El único valor y principio que opera en democracia es el respeto a los derechos humanos y a la propia democracia. Todo lo demás es contingente y está sujeto a transacción. Por eso el filósofo Daniel Innerarity escribía hace poco en los periódicos del grupo Vocento sobre la perentoriedad de “desmoralizar la política”, es decir, evitar convertir las prosaicas cuestiones de la res publica en discusiones sobre principios morales. ¿A qué llamamos moralizar la política? Es fácil: decir que negociar con la izquierda abertzale es pecar contra el quinto mandamiento: “Pactar con asesinos”. O confundir una discusión tan circunstancial y esotérica como la financiación autonómica con un pecado contra el séptimo: “Madrid nos roba”, “Catalunya nos roba” y sus infinitas variantes. O mezclando la vagancia, la pereza, uno de los siete pecados capitales, con el debate sobre los subsidios de desempleo. Si el debate es moral, solo cabe la negación del otro, del inmoral.

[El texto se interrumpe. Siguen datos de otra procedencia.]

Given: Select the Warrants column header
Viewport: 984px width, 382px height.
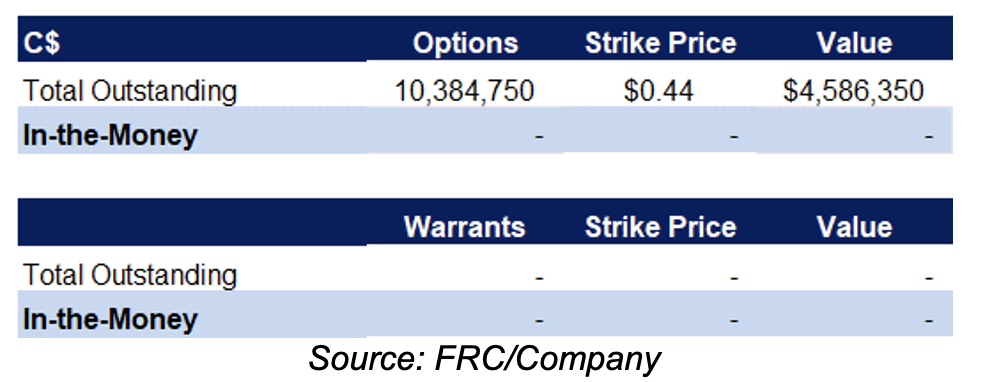Looking at the screenshot, I should pos(464,227).
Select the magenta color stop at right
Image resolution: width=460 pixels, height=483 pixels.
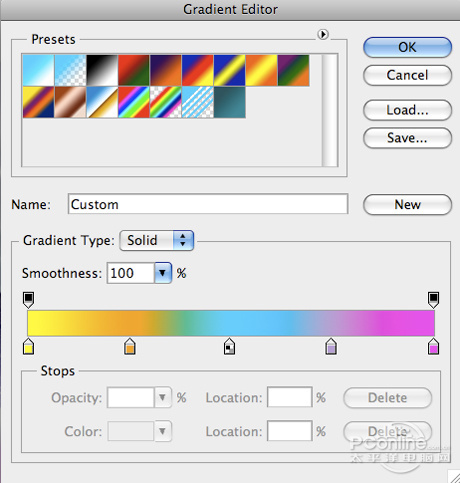click(x=433, y=346)
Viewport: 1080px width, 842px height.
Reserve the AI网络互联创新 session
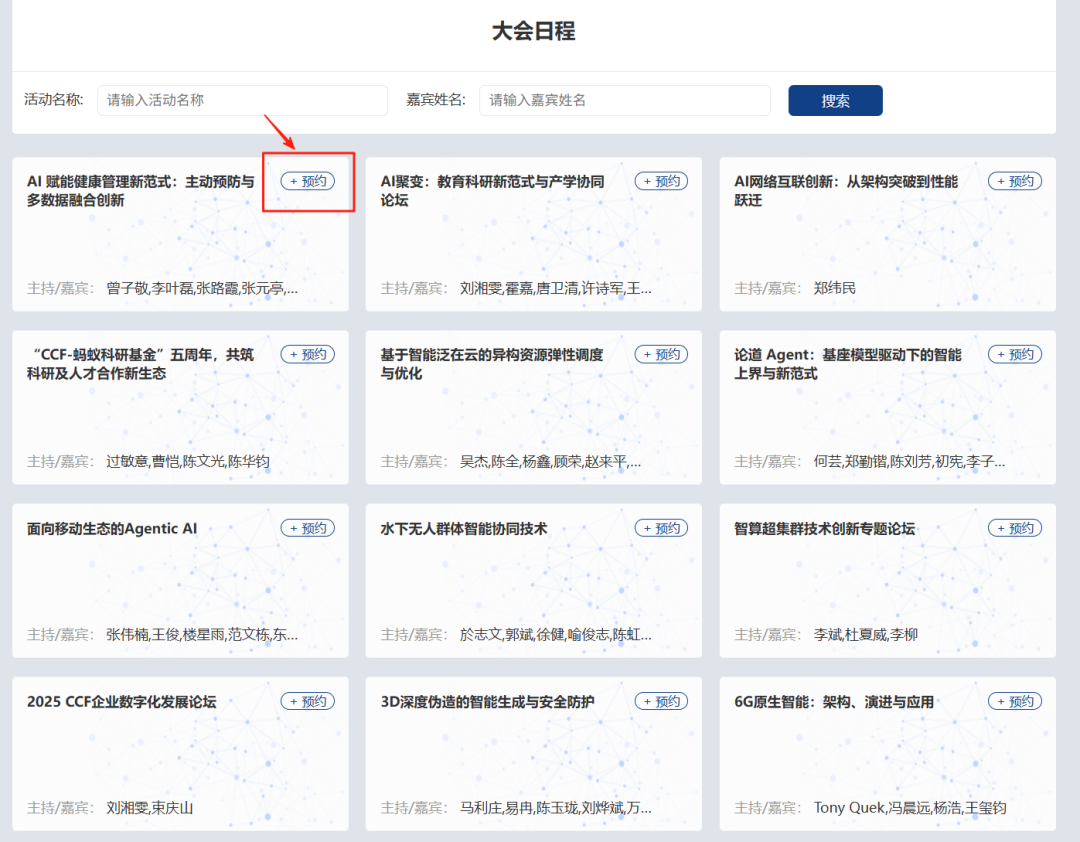tap(1014, 181)
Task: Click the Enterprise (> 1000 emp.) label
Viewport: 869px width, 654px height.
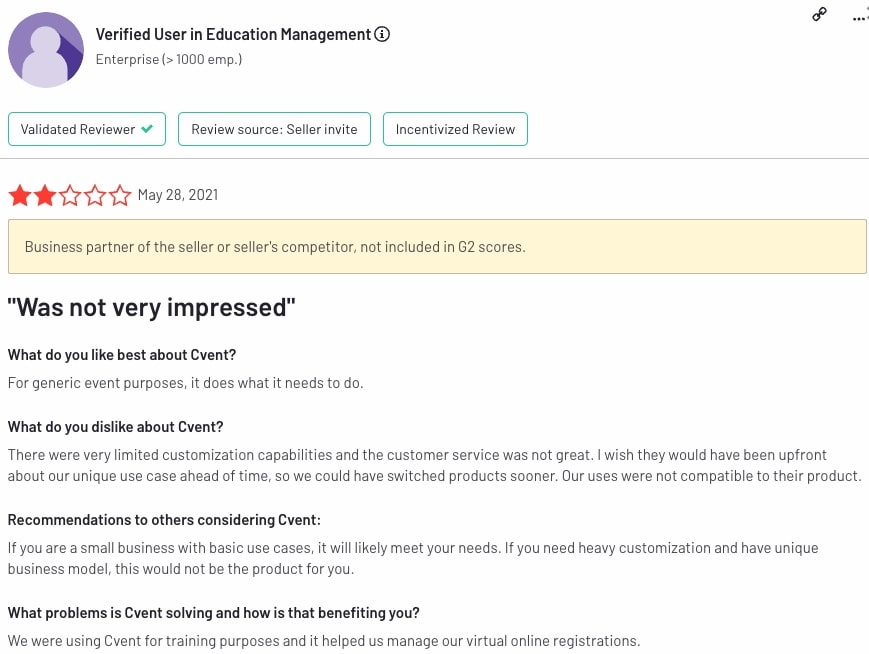Action: click(x=167, y=59)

Por eso, cuando el periodismo y la política tratan a la ciudadanía como a niños, desde el proteccionismo y la condescendencia, desde el paternalismo, como veíamos en ese genial programa de televisión matutino que aparece en la película No mires arriba, lo más probable es que todo se vaya al carajo. En la potente película El ejercicio del poder, de Pierre Schoeller, que en el original francés tiene un título mucho más directo, “El ejercicio del Estado”, seguimos la prosaica dinámica del funcionamiento de la política real, la que se ejerce pero rara vez se declama a través de un ministro de Transportes. La política democrática está reñida con la épica porque esta solo medra en pugnas morales.

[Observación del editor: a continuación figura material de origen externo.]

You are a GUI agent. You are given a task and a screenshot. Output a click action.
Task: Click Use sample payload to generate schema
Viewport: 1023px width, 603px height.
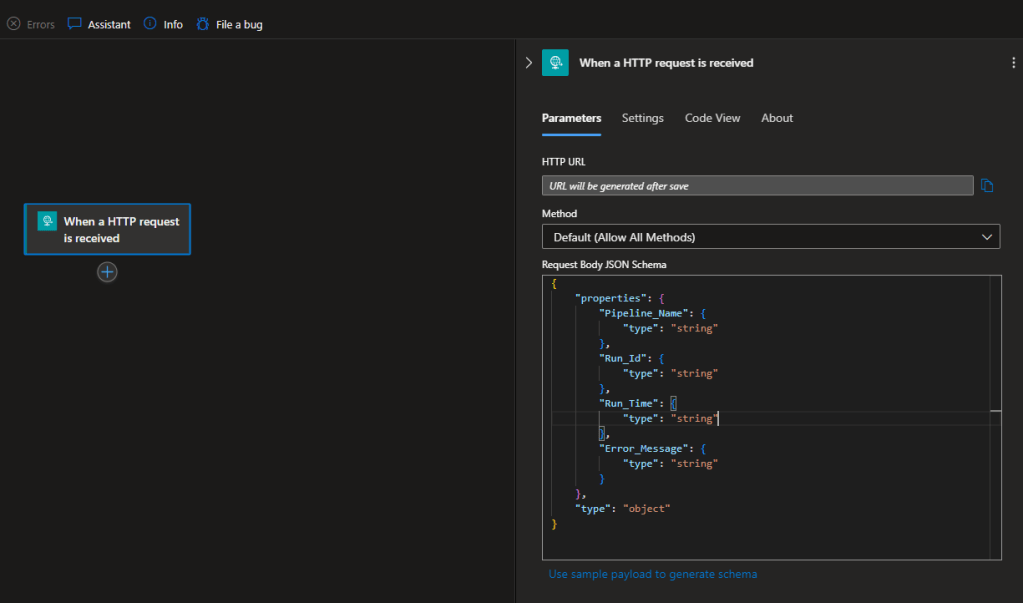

En Netflix están disponibles tres brutales shows de improvisación de Thomas Middleditch y Ben Schwartz en que los cómicos lanzan una pregunta al público sobre sus temores y deseos. Eligen alguna de las respuestas y piden al espectador en cuestión que profundice en su explicación durante un par de minutos. Luego, con toda la información recogida improvisan una obra cómica de unos cincuenta minutos en la que están presentes todos y cada uno de los elementos mencionados por el espectador y en la que Middleditch & Schwartz interpretan hasta una docena de personajes. Es obvio que esta disciplina de la comedia requiere muchísimo talento, pero también aprendizaje: la improvisación, como sabe todo músico de jazz, es una de las disciplinas que exigen más entrenamiento y dominio técnico, una de las especialidades artísticas más regladas.

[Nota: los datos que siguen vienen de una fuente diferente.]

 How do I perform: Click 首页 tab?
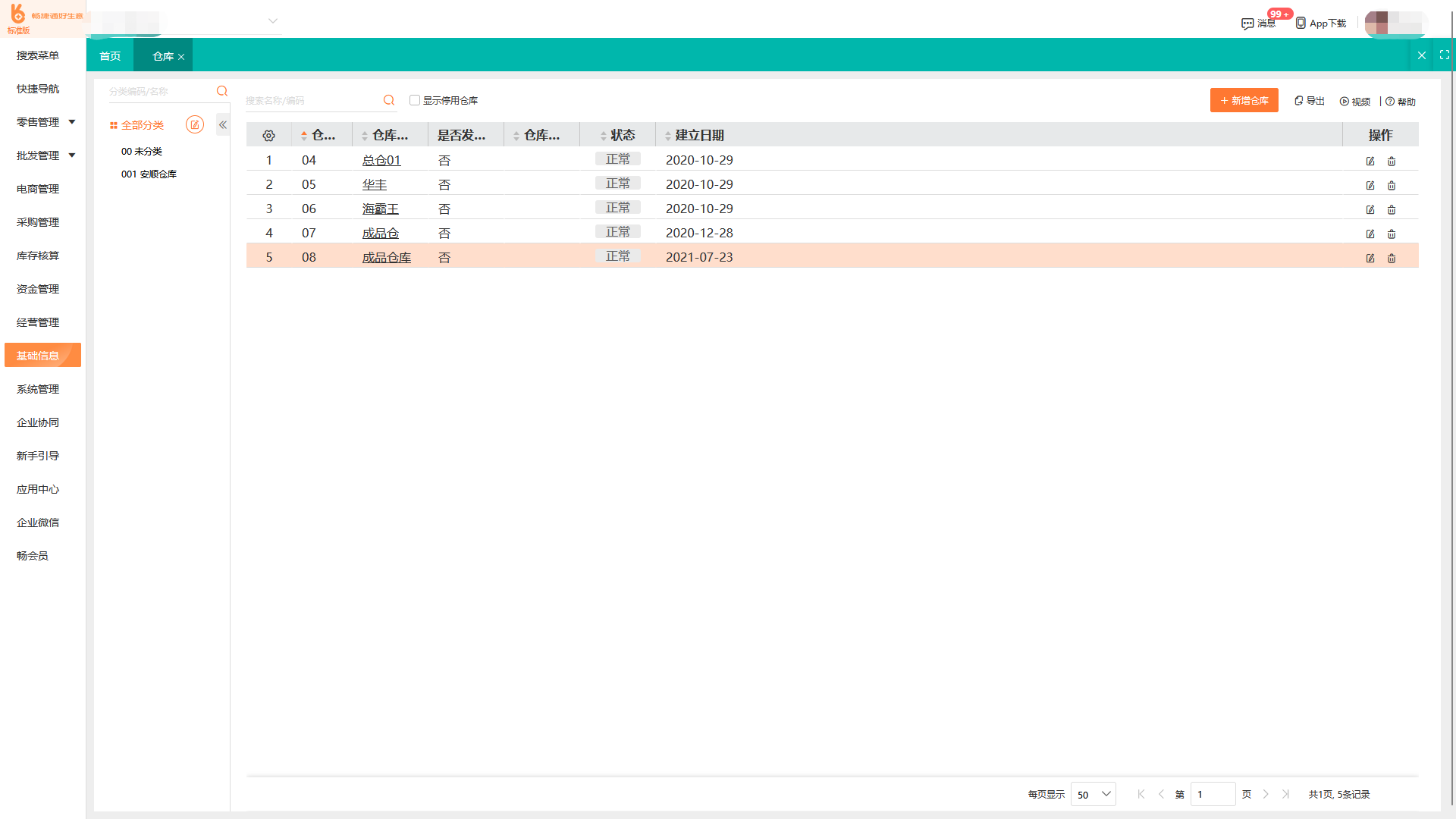110,56
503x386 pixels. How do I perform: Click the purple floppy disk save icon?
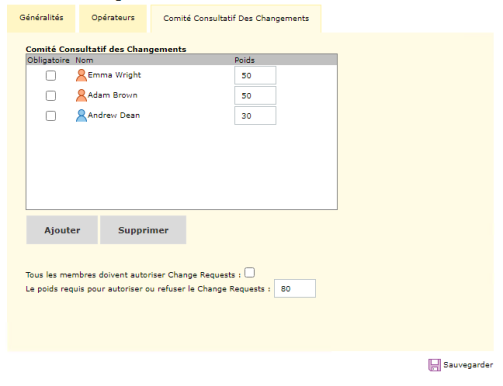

Pues la política real se parece mucho más al show de Middleditch y Schwartz que a los monólogos de Leo Harlem, de ahí que ningún adulto funcional pueda considerar que un programa electoral es, como dice los afectados, “un contrato con la ciudadanía”. En el mejor de los casos solo cabría exigir su cumplimiento a un político que lograra mayoría absoluta, de modo que pudiera desplegar su acción política sin el concurso de otras voluntades. Y ni aún así, como vimos en las improvisaciones a que se vieron obligados José Luis Rodríguez Zapatero o Mariano Rajoy ante las exigencias contables bruselenses para la gestión de la crisis financiera de 2008. La política ha de hacerse cargo de lo contingente y el programa electoral en la realidad pluripartidista contemporánea es poco más que un rumbo, un bastidor de ensayo y técnicas para un cómico obligado a improvisar.

Y una coda: Es peligroso empeñarse en convertir en niños a los ciudadanos, pues ostentan el poder último del sistema, la última palabra sobre soberanía del país. Porque puede ocurrir que que los niños, exigentes e insatisfechos, elijan a otro niño, como ha ocurrido en Argentina, que vive en mitad de It's a Good Life, episodio 73 de The Twilight Zone (y tercero de la versión cinematográfica de la serie), en el que una maestra de escuela se ve atrapada en casa de un niño que tiene sometida a toda su familia a sus infantiles y crueles caprichos merced al don de lograr que sus deseos se hagan realidad. O peor, en mitad de la estremecedora película de Chicho Ibáñez Serrador ¿Quién puede matar a un niño? Por cierto, según lo que hemos visto esta semana, la respuesta a la inquietante pregunta que lanzaba Chicho Ibáñez Serrador en su título es Israel. Pero también Frontex.